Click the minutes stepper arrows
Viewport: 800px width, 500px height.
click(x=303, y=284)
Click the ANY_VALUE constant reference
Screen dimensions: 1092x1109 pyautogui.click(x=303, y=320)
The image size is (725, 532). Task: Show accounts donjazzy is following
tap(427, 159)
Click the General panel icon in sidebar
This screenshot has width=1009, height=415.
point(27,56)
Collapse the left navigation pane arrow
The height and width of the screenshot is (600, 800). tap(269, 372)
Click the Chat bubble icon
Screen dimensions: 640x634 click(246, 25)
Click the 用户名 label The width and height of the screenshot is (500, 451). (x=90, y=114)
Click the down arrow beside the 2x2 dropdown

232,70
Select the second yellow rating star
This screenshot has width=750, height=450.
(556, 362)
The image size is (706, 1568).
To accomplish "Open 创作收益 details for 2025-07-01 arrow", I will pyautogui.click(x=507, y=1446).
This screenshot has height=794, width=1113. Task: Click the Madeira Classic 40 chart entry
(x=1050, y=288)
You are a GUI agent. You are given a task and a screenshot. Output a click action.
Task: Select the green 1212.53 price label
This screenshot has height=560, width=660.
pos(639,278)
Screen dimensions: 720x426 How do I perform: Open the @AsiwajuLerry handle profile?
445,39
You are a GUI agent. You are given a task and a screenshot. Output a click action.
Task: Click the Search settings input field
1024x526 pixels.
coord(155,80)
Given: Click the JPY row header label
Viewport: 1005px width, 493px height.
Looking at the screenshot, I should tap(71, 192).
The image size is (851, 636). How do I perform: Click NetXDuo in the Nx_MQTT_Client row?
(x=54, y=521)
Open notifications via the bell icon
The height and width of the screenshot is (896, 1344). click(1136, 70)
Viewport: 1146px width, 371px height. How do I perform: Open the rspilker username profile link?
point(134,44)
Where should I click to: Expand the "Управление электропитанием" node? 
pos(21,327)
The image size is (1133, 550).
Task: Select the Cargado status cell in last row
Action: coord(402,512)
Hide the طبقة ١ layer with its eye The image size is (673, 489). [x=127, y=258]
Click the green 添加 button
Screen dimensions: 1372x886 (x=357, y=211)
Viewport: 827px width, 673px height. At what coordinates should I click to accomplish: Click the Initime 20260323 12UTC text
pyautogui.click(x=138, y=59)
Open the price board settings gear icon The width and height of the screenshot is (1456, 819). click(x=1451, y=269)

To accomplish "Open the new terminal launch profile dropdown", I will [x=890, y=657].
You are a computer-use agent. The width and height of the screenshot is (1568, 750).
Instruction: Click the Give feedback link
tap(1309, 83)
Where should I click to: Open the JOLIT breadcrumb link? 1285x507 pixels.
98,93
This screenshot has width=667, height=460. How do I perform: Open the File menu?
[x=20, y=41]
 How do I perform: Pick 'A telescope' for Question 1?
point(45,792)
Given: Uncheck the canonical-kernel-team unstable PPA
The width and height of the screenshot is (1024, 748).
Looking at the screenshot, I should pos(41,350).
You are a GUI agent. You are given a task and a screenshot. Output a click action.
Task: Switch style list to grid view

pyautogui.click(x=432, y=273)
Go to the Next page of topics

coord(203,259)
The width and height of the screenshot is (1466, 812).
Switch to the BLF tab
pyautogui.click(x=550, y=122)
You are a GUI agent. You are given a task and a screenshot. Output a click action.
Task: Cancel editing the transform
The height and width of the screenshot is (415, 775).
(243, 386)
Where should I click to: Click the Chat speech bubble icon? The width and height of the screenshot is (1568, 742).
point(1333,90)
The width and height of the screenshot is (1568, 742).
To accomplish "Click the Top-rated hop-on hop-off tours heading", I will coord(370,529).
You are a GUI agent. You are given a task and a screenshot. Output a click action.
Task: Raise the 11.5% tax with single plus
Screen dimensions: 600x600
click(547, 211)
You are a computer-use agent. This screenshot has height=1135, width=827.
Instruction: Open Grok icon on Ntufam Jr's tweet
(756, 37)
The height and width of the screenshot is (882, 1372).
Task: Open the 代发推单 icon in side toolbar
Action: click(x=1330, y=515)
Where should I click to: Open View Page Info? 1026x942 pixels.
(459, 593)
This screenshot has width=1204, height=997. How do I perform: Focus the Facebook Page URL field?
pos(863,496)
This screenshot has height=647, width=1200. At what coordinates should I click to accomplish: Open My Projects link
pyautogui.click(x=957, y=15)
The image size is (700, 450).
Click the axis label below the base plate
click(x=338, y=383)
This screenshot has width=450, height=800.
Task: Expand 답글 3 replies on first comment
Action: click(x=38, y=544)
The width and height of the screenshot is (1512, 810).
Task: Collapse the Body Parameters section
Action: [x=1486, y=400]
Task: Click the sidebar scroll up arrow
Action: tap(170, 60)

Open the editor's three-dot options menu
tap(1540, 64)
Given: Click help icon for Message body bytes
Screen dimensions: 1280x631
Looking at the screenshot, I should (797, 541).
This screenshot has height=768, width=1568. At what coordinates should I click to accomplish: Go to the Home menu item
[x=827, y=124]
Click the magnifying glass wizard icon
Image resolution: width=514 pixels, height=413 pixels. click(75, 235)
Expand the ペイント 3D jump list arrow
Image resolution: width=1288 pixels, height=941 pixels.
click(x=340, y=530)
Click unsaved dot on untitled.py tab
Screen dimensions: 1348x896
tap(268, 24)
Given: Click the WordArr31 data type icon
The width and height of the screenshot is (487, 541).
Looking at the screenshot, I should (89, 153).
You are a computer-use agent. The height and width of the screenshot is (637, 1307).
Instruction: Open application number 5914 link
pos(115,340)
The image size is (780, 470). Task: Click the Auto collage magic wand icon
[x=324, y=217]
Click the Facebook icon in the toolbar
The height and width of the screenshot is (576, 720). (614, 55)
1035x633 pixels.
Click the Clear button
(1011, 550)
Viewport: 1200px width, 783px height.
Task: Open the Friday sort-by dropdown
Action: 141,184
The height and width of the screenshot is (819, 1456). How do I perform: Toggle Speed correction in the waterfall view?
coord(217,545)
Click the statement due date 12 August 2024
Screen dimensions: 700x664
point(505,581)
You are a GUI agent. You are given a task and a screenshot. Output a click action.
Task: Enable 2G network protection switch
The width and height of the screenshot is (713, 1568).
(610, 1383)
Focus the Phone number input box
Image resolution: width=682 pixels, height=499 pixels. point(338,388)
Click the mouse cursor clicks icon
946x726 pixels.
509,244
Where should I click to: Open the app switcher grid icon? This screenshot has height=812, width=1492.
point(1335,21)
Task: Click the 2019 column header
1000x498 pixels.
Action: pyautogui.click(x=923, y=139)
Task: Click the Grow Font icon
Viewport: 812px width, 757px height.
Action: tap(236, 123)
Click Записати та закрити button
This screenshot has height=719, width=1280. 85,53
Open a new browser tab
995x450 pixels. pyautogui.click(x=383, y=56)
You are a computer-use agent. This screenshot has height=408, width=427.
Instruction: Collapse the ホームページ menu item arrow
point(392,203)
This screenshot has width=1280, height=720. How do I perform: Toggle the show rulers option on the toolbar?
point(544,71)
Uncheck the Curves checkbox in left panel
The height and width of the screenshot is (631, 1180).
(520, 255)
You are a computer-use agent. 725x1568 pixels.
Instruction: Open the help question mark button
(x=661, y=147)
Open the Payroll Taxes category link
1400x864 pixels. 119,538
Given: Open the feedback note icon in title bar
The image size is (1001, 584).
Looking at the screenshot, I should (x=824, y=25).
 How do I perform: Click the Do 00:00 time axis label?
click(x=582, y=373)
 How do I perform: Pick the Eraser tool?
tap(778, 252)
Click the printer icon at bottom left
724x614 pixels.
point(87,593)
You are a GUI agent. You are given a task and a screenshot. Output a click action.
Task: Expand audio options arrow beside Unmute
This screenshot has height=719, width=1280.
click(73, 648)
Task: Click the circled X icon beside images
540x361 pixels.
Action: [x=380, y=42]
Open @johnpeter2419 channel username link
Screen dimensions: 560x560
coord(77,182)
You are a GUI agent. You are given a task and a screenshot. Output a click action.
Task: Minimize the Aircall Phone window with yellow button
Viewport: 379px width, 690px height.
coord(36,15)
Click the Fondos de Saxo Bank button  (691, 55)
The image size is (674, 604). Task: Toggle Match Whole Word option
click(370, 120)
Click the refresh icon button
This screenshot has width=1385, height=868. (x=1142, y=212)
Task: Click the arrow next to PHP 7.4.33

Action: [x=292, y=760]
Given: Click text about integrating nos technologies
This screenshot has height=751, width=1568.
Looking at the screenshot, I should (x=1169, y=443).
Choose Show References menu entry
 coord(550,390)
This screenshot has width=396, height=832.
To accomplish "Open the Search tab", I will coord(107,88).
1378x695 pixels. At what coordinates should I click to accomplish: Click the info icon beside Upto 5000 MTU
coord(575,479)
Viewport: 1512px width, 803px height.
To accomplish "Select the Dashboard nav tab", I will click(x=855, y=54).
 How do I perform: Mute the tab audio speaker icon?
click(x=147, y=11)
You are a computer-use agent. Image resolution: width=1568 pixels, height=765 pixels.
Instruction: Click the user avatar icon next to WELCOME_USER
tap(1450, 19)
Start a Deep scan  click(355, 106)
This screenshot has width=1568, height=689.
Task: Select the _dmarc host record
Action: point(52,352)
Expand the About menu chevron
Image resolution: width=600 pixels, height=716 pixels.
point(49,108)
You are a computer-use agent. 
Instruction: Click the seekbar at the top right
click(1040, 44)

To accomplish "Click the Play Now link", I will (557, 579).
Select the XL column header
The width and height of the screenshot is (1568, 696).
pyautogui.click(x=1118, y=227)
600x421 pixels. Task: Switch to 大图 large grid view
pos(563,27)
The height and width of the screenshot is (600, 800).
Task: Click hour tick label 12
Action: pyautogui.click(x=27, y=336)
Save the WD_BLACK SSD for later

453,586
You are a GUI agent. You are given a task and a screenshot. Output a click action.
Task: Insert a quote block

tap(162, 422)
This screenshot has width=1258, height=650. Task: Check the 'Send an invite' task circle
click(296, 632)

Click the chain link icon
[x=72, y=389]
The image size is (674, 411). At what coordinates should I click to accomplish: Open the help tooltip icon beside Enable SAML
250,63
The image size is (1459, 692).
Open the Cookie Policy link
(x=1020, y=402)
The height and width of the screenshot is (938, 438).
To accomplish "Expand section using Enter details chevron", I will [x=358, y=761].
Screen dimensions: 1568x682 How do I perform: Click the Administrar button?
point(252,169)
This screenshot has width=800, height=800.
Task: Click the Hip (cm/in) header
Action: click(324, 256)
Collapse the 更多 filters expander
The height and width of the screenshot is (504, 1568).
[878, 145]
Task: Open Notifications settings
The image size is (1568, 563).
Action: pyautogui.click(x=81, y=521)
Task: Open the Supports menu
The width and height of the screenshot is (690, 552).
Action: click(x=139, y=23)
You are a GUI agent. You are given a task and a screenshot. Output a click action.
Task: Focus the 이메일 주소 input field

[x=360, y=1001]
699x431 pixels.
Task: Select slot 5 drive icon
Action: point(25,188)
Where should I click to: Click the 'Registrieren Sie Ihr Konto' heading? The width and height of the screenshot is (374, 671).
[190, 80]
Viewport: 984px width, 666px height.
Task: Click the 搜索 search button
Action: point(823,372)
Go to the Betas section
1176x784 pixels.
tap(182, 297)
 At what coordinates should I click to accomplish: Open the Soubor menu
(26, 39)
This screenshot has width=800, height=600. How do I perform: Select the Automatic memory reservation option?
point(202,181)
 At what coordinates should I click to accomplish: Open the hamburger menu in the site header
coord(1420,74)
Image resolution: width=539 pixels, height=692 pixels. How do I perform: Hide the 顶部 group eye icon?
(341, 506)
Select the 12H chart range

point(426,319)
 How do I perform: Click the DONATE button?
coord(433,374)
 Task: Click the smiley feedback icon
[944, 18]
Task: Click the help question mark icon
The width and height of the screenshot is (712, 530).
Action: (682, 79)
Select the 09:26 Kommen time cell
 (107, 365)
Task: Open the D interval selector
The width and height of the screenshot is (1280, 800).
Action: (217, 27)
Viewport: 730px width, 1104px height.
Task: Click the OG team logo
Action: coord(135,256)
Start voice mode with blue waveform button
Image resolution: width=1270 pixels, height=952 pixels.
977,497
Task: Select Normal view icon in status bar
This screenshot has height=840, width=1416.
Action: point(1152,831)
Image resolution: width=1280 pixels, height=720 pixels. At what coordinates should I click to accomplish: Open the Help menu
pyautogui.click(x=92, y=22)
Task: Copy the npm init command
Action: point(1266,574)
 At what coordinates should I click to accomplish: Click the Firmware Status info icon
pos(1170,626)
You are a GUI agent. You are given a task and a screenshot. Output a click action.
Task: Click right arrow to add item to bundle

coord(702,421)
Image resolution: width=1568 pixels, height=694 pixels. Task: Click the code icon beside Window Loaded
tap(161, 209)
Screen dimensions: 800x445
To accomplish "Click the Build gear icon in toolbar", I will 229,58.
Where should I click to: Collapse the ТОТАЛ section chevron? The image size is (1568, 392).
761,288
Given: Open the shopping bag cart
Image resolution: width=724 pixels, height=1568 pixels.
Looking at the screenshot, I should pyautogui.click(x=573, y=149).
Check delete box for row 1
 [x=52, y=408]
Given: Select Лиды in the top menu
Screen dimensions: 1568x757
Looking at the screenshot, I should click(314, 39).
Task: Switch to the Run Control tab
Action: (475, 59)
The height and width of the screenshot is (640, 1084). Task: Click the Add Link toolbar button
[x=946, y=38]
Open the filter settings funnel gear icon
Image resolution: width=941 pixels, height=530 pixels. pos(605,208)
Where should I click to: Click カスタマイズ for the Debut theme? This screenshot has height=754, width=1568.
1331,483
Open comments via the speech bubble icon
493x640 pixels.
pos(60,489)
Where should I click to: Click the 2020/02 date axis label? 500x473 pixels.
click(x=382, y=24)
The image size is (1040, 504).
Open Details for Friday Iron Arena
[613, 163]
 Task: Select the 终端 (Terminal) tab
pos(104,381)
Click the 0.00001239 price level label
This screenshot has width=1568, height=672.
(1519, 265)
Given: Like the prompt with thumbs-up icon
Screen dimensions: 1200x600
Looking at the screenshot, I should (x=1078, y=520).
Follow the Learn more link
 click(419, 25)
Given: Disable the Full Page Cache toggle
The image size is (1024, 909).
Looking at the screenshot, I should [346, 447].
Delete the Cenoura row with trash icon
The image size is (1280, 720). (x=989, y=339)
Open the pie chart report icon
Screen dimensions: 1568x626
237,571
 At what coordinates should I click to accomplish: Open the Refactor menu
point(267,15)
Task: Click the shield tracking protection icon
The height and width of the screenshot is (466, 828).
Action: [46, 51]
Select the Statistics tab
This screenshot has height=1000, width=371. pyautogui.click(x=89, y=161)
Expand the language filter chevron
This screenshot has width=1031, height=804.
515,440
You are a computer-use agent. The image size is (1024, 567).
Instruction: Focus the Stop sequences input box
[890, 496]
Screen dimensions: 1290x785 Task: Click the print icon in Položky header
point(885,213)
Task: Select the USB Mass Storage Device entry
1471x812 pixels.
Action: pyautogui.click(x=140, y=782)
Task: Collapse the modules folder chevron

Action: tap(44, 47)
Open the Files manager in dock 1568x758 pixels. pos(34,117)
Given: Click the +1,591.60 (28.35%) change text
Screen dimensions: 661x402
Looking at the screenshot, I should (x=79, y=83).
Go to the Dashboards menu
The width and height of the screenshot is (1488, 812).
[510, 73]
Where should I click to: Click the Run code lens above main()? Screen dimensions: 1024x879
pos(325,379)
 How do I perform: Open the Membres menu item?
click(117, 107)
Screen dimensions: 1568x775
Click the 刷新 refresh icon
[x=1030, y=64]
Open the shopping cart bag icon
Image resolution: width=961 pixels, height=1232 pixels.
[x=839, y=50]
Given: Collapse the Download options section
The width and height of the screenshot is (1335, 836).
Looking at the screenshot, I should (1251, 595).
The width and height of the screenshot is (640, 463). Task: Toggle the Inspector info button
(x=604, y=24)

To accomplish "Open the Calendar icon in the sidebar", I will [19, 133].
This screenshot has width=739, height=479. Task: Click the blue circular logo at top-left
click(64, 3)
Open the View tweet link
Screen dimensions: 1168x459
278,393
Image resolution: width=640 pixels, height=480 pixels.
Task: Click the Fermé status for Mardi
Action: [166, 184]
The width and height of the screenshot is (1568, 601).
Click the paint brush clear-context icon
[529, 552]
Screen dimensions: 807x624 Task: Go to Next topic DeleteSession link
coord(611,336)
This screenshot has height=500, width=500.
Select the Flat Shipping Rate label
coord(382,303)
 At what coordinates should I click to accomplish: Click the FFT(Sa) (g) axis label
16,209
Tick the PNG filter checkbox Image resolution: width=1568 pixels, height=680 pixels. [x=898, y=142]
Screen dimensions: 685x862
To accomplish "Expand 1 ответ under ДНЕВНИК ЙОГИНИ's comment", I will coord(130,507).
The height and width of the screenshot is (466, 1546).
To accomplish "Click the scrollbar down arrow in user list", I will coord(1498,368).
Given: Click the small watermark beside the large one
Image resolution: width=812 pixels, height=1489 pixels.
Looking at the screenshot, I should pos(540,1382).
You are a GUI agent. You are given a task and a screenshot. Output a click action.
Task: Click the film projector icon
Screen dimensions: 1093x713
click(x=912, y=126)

+ + +

▶ **REQUIRED WORK**
Set down exactly the lines above that run from the start of the listing to the line with "Hide the طبقة". Leave out every later line.

▶ **TASK SOLUTION**
Click the minutes stepper arrows
Viewport: 800px width, 500px height.
click(x=303, y=284)
Click the ANY_VALUE constant reference
Screen dimensions: 1092x1109 pyautogui.click(x=303, y=320)
The image size is (725, 532). Task: Show accounts donjazzy is following
tap(427, 159)
Click the General panel icon in sidebar
This screenshot has width=1009, height=415.
point(27,56)
Collapse the left navigation pane arrow
The height and width of the screenshot is (600, 800). tap(269, 372)
Click the Chat bubble icon
Screen dimensions: 640x634 click(246, 25)
Click the 用户名 label The width and height of the screenshot is (500, 451). (x=90, y=114)
Click the down arrow beside the 2x2 dropdown

232,70
Select the second yellow rating star
This screenshot has width=750, height=450.
(556, 362)
The image size is (706, 1568).
To accomplish "Open 创作收益 details for 2025-07-01 arrow", I will pyautogui.click(x=507, y=1446).
This screenshot has height=794, width=1113. Task: Click the Madeira Classic 40 chart entry
(x=1050, y=288)
You are a GUI agent. You are given a task and a screenshot. Output a click action.
Task: Select the green 1212.53 price label
This screenshot has height=560, width=660.
pos(639,278)
Screen dimensions: 720x426 How do I perform: Open the @AsiwajuLerry handle profile?
445,39
You are a GUI agent. You are given a task and a screenshot. Output a click action.
Task: Click the Search settings input field
1024x526 pixels.
coord(155,80)
Given: Click the JPY row header label
Viewport: 1005px width, 493px height.
Looking at the screenshot, I should tap(71, 192).
The image size is (851, 636). How do I perform: Click NetXDuo in the Nx_MQTT_Client row?
(x=54, y=521)
Open notifications via the bell icon
The height and width of the screenshot is (896, 1344). click(1136, 70)
Viewport: 1146px width, 371px height. How do I perform: Open the rspilker username profile link?
point(134,44)
Where should I click to: Expand the "Управление электропитанием" node? 
pos(21,327)
The image size is (1133, 550).
Task: Select the Cargado status cell in last row
Action: coord(402,512)
Hide the طبقة ١ layer with its eye The image size is (673, 489). [x=127, y=258]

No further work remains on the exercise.